4. Considérant que les dispositions de l'article L. 761-1 du code de justice administrative font obstacle à ce qu'une somme soit mise à ce titre à la charge de la commune de Saint-Brès qui n'est pas, dans la présente instance, la partie perdante ; qu'il y a lieu, dans les circonstances de l'espèce, de mettre à la charge de M. A...le versement à la commune de Saint-Brès de la somme de 3 000 euros au même titre ;


D E C I D E :
--------------

Article 1er : L'arrêt du 9 avril 2013 de la cour administrative d'appel de Marseille est annulé en tant qu'il a fait droit aux conclusions de M. A...tendant à l'annulation du jugement du tribunal administratif de Montpellier, à l'annulation de la délibération du 27 novembre 2009 et à l'annulation de la délibération du 4 mars 2010, en tant qu'elle portait abrogation de la délibération du 15 mai 2008.
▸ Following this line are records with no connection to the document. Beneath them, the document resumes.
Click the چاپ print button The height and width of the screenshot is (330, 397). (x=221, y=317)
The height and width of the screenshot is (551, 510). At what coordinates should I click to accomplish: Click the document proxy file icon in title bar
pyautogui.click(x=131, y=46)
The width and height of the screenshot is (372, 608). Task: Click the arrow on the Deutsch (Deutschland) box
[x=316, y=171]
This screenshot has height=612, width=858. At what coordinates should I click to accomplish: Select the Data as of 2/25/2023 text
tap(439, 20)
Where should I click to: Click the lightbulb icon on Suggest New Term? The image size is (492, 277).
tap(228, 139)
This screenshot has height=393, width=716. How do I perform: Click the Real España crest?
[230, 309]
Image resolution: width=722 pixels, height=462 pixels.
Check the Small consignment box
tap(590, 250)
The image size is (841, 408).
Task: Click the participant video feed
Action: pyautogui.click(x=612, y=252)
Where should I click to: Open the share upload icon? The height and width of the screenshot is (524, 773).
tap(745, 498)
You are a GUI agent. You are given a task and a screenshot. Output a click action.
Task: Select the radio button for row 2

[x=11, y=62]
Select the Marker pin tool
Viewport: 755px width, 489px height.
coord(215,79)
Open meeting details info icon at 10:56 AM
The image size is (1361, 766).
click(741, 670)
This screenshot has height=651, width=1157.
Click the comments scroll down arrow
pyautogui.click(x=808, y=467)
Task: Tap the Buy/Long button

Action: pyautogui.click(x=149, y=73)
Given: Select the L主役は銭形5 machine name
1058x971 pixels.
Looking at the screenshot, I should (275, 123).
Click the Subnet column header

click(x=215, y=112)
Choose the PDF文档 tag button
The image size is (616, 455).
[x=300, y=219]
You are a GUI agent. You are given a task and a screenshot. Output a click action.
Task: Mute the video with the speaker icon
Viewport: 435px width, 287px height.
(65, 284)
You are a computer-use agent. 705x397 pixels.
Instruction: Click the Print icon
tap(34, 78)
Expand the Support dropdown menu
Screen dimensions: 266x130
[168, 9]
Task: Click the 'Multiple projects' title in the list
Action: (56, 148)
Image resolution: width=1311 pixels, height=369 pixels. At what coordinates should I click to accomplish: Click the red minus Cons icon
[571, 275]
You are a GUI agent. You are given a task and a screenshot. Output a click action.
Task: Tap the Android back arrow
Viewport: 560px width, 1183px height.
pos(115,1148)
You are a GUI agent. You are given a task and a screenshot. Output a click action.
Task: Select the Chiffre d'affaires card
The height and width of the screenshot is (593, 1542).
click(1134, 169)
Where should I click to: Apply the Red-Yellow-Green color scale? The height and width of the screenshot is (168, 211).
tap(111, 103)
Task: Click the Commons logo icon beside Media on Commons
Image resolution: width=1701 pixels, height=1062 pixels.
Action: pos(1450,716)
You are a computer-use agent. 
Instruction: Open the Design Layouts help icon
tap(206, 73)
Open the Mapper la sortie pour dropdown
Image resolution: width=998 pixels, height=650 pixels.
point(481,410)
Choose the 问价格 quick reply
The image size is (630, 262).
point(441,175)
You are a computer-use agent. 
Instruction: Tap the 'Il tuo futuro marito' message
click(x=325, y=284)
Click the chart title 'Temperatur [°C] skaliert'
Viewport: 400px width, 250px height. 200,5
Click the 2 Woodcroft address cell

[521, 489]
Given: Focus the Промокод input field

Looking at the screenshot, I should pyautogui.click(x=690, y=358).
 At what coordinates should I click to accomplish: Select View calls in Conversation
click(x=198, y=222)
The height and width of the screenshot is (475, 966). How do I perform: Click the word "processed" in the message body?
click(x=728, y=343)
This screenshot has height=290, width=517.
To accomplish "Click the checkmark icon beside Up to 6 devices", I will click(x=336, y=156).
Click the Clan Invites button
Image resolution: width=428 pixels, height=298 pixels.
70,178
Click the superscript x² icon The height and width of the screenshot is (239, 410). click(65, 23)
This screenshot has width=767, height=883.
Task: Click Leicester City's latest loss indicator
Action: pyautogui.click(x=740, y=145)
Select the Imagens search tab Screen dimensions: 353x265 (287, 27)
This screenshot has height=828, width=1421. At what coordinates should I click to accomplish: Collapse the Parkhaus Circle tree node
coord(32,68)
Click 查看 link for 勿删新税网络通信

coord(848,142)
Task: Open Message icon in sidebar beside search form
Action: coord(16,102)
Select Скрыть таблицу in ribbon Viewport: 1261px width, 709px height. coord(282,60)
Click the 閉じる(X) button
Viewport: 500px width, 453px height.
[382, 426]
Article 2 : L'affaire est renvoyée, dans cette mesure, à la cour administrative d'appel de Marseille.

Article 3 : M. A...versera à la commune de Saint-Brès la somme de 3 000 euros au titre des dispositions de l'article L. 761-1 du code de justice administrative.

Article 4 : La présente décision sera notifiée à la commune de Saint-Brès et à M. B...A....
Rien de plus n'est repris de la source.